## [Dataset entries]
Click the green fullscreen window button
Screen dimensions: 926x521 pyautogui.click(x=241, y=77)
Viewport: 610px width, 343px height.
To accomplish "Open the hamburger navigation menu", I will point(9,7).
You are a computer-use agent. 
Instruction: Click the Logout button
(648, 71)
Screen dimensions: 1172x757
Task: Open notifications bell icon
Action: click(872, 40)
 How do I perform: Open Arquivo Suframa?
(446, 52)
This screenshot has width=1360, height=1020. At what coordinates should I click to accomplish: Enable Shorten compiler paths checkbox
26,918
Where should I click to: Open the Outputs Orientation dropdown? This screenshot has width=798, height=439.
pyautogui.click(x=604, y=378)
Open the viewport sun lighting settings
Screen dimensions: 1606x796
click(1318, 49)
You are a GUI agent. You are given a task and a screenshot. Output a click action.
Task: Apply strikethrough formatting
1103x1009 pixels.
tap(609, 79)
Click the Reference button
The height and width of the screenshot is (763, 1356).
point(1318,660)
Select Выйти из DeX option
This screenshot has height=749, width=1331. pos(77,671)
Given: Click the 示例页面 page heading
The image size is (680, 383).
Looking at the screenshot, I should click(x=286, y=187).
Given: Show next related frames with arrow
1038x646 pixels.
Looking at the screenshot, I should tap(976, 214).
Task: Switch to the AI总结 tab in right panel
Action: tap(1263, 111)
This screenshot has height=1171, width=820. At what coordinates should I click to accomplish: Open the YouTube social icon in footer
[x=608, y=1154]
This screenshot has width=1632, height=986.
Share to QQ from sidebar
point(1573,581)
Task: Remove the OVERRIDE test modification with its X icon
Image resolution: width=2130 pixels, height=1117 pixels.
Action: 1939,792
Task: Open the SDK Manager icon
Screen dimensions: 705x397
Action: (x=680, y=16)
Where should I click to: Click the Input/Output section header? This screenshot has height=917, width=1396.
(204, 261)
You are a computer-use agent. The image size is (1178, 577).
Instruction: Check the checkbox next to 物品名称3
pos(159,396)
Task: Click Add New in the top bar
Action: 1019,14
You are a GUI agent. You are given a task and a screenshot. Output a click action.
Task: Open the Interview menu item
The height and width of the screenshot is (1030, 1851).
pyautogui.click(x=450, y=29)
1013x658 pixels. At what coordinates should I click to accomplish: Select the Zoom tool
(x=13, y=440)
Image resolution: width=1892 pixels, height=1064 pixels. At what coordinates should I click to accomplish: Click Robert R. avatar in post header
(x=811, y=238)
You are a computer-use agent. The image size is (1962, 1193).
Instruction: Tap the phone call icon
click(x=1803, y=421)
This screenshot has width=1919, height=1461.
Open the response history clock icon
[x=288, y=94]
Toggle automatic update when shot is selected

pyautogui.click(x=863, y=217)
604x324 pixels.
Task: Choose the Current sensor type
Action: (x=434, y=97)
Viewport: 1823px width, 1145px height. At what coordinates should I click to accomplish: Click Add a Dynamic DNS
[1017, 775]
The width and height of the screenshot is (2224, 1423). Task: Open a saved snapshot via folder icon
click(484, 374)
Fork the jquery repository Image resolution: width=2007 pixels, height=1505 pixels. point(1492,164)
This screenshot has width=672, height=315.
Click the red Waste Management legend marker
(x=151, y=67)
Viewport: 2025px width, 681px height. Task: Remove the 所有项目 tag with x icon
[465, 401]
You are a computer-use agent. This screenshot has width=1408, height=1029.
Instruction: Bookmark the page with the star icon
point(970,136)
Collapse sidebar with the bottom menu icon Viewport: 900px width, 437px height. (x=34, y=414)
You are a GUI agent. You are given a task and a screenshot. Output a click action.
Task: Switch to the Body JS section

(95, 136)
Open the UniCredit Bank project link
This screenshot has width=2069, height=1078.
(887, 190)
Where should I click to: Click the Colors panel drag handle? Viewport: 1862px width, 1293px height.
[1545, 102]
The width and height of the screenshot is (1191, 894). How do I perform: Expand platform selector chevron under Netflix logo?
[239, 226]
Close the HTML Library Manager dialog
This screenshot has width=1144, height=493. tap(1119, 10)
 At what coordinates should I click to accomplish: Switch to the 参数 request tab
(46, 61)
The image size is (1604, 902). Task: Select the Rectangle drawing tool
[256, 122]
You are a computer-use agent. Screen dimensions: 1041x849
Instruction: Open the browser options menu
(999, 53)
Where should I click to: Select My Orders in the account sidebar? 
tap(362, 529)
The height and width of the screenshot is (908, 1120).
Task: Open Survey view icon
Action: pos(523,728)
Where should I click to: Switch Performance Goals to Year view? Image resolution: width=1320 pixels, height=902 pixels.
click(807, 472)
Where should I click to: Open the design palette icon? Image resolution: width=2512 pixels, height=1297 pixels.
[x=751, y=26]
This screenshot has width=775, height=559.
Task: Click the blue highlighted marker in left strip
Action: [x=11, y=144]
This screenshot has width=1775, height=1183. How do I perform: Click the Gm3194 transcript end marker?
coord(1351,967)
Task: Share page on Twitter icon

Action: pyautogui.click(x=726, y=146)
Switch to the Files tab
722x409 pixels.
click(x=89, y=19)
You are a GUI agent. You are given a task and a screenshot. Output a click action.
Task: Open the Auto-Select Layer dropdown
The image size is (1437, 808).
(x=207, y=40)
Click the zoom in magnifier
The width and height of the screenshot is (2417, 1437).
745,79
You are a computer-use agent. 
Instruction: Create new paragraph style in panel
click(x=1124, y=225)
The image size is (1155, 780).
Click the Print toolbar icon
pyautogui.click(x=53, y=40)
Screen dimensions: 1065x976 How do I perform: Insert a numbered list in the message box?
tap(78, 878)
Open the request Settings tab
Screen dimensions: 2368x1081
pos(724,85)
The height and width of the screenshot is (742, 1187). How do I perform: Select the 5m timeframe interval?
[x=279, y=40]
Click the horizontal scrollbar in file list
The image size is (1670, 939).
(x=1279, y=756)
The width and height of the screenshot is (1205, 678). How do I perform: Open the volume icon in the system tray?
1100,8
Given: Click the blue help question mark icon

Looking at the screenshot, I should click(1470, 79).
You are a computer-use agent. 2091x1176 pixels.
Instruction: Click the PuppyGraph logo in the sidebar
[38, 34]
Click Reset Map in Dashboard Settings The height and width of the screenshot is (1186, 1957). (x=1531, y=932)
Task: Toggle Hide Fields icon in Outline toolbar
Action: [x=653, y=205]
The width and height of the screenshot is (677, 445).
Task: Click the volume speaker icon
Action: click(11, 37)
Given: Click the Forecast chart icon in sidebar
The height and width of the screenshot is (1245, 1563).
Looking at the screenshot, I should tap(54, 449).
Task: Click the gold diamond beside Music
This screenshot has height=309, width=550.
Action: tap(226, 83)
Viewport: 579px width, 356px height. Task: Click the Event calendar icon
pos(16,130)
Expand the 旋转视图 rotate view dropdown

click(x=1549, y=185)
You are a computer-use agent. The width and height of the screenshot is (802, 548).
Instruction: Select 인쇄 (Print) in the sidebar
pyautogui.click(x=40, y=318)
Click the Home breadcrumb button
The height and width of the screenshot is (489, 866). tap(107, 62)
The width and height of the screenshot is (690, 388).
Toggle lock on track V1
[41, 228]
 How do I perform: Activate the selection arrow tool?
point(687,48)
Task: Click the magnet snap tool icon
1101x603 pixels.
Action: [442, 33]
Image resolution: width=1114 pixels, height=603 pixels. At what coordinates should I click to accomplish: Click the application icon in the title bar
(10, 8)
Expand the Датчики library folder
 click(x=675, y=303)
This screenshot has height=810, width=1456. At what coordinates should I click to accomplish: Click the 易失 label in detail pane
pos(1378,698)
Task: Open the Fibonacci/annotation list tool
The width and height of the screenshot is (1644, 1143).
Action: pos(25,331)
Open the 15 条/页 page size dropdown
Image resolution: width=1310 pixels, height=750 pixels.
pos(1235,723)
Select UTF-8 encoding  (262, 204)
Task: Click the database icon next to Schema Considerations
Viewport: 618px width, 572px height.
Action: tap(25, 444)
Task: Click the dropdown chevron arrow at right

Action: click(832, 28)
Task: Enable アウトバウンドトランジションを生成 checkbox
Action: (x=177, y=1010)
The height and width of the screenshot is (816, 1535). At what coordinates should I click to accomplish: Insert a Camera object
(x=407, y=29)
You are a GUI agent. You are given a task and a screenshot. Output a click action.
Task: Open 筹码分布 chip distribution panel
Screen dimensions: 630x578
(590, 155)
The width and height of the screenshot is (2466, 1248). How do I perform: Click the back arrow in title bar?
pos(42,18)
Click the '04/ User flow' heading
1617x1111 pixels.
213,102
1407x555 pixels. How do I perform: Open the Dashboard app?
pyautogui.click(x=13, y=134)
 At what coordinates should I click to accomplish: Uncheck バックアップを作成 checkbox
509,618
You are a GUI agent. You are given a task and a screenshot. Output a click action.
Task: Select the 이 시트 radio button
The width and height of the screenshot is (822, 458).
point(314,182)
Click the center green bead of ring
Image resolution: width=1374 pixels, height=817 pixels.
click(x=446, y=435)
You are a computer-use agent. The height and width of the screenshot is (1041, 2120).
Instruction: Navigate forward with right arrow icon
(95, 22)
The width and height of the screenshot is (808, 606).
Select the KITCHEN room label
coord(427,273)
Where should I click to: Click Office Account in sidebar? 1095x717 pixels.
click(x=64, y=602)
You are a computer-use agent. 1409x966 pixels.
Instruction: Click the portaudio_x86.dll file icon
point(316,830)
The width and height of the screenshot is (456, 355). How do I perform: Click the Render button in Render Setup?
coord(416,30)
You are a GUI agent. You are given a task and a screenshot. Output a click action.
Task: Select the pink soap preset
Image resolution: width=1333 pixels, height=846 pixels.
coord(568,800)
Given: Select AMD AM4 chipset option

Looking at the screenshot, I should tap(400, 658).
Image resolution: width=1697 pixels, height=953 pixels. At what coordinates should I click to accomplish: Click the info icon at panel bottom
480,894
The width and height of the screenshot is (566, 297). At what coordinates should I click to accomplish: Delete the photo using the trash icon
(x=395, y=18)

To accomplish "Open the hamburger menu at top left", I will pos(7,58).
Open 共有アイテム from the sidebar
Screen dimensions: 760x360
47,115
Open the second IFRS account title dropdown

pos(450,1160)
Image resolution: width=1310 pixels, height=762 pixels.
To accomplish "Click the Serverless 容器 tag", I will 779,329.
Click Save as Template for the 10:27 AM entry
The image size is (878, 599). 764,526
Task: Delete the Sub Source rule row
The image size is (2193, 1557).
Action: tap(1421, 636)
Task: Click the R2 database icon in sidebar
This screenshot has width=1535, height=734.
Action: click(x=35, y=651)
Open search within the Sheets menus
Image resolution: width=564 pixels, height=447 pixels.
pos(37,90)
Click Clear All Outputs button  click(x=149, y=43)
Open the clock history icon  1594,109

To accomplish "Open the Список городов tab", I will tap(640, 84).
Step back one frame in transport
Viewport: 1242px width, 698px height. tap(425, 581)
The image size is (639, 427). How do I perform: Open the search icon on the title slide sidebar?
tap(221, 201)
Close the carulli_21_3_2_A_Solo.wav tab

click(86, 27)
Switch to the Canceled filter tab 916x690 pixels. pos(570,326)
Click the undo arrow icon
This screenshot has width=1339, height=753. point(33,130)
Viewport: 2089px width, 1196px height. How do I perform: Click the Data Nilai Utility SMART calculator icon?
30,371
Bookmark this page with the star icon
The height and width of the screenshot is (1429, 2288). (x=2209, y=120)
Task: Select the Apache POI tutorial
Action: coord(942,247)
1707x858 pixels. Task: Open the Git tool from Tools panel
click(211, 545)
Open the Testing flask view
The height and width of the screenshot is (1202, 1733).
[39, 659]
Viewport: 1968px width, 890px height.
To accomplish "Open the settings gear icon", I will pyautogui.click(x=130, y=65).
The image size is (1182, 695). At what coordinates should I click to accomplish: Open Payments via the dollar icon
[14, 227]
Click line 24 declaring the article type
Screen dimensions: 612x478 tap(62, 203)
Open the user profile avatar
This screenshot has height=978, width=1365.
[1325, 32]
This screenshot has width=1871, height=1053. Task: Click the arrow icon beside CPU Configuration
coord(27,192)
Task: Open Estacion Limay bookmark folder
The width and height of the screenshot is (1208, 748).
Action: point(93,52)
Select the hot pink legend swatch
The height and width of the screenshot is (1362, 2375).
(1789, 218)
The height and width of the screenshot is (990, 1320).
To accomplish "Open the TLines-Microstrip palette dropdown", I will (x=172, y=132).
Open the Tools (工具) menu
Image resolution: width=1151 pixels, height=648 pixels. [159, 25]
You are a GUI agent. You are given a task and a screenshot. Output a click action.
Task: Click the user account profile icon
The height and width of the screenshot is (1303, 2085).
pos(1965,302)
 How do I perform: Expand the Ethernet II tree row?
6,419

## [WORK TO COMPLETE]
The answer must hold exactly the lines of the entries above, from the first line through the line that contains "Task: Open the SDK Manager icon", and no others.

## [ANSWER FOR THE TASK]
Click the green fullscreen window button
Screen dimensions: 926x521 pyautogui.click(x=241, y=77)
Viewport: 610px width, 343px height.
To accomplish "Open the hamburger navigation menu", I will point(9,7).
You are a computer-use agent. 
Instruction: Click the Logout button
(648, 71)
Screen dimensions: 1172x757
Task: Open notifications bell icon
Action: click(872, 40)
 How do I perform: Open Arquivo Suframa?
(446, 52)
This screenshot has width=1360, height=1020. At what coordinates should I click to accomplish: Enable Shorten compiler paths checkbox
26,918
Where should I click to: Open the Outputs Orientation dropdown? This screenshot has width=798, height=439.
pyautogui.click(x=604, y=378)
Open the viewport sun lighting settings
Screen dimensions: 1606x796
click(1318, 49)
You are a GUI agent. You are given a task and a screenshot. Output a click action.
Task: Apply strikethrough formatting
1103x1009 pixels.
tap(609, 79)
Click the Reference button
The height and width of the screenshot is (763, 1356).
point(1318,660)
Select Выйти из DeX option
This screenshot has height=749, width=1331. pos(77,671)
Given: Click the 示例页面 page heading
The image size is (680, 383).
Looking at the screenshot, I should click(x=286, y=187).
Given: Show next related frames with arrow
1038x646 pixels.
Looking at the screenshot, I should tap(976, 214).
Task: Switch to the AI总结 tab in right panel
Action: tap(1263, 111)
This screenshot has height=1171, width=820. At what coordinates should I click to accomplish: Open the YouTube social icon in footer
[x=608, y=1154]
This screenshot has width=1632, height=986.
Share to QQ from sidebar
point(1573,581)
Task: Remove the OVERRIDE test modification with its X icon
Image resolution: width=2130 pixels, height=1117 pixels.
Action: 1939,792
Task: Open the SDK Manager icon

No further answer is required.